• [EXCERTO FORNECIDO]

----------

A capacidade humana de aprender com o meio envolvente e de satisfazer as suas necessidades por meio de uma observação atenta da natureza tem sido parte crucial da nossa evolução. A permacultura é, simplesmente, uma iteração moderna e ocidental dessa capacidade intrinsecamente humana.
As sociedades indígenas de todo o mundo têm abraçado em pleno esta dimensão da nossa humanidade e alcançado feitos notáveis através da sua aplicação. Como sustentava o teórico social anarquista Murray Bookchin, a história do desenvolvimento humano é a história do aperfeiçoamento de instituições sociais que interagem com a natureza de forma cada vez mais sofisticada, potenciando simultaneamente os elementos igualitários da sociedade e os aspectos científicos.
Neste sentido, as sociedades indígenas têm sido extraordinariamente bem-sucedidas. O desenvolvimento da ciência indígena permitiu a inúmeras comunidades criarem meios sofisticados e ambientalmente sustentáveis de satisfazer as suas necessidades. Em geral, a ciência indígena consiste num saber ecológico tradicional, no qual as observações do ambiente estão integradas nas tradições culturais, sendo preservadas e enriquecidas ao longo de gerações.
Tal prática permitiu a essas sociedades realizar feitos como previsões meteorológicas de longo prazo, graças ao enorme volume de dados específicos e localizados contidos nas suas tradições culturais. Realizações desse género são irreproduzíveis pela ciência ocidental, devido à natureza generalista e global dos dados que esta consegue reunir.
O impulso para fazer a sociedade relacionar-se com a natureza de forma precisa é um princípio indígena que esteve na origem da permacultura. Infelizmente, a permacultura tem vindo a afastar-se cada vez mais do seu propósito original.
Embora, à superfície, a permacultura continue a abraçar os princípios materiais observados na natureza, tem vindo a adoptar os sistemas sociais do capitalismo de formas aparentemente subtis. O discurso dominante em torno da permacultura não questiona os construtos sociais nem a história que deram origem aos sistemas capitalistas de propriedade privada e de posse, nem tão-pouco os privilégios, opressões e mecanismos de coerção que esses sistemas implicam. Trata-se de um erro fundamental.

----------

• [DADOS FORNECIDOS]
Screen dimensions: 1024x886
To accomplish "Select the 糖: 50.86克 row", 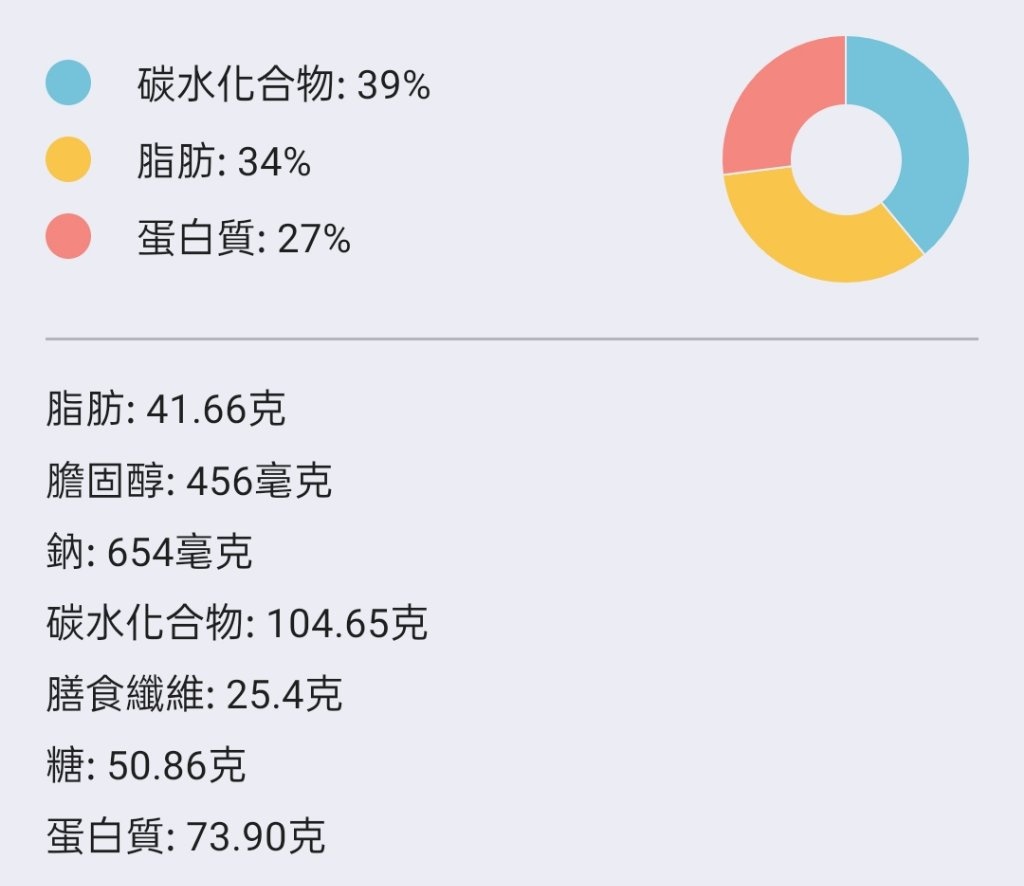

----------

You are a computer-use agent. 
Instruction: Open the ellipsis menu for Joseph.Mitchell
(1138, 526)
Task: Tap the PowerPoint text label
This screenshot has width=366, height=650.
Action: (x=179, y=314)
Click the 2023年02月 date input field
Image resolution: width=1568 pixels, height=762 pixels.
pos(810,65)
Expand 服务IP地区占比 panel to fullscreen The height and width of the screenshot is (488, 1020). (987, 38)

----------

• [PROBLEMA PROPOSTO 1]
No excerto sobre permacultura, indique tudo o que, segundo o texto, os sistemas capitalistas de propriedade privada e de posse implicam.
• [PROBLEMA PROPOSTO 2]
Formate como lista numerada, sem linhas em branco, tudo o que vai da linha da listagem que contém "You are a computer-use agent." até à linha que contém "Expand 服务IP地区占比 panel", ambas incluídas.
O excerto e a listagem não têm qualquer relação entre si.

• [RESULTADO 1]
- privilégios
- opressões
- mecanismos de coerção

• [RESULTADO 2]
1. You are a computer-use agent. 
2. Instruction: Open the ellipsis menu for Joseph.Mitchell
3. (1138, 526)
4. Task: Tap the PowerPoint text label
5. This screenshot has width=366, height=650.
6. Action: (x=179, y=314)
7. Click the 2023年02月 date input field
8. Image resolution: width=1568 pixels, height=762 pixels.
9. pos(810,65)
10. Expand 服务IP地区占比 panel to fullscreen The height and width of the screenshot is (488, 1020). (987, 38)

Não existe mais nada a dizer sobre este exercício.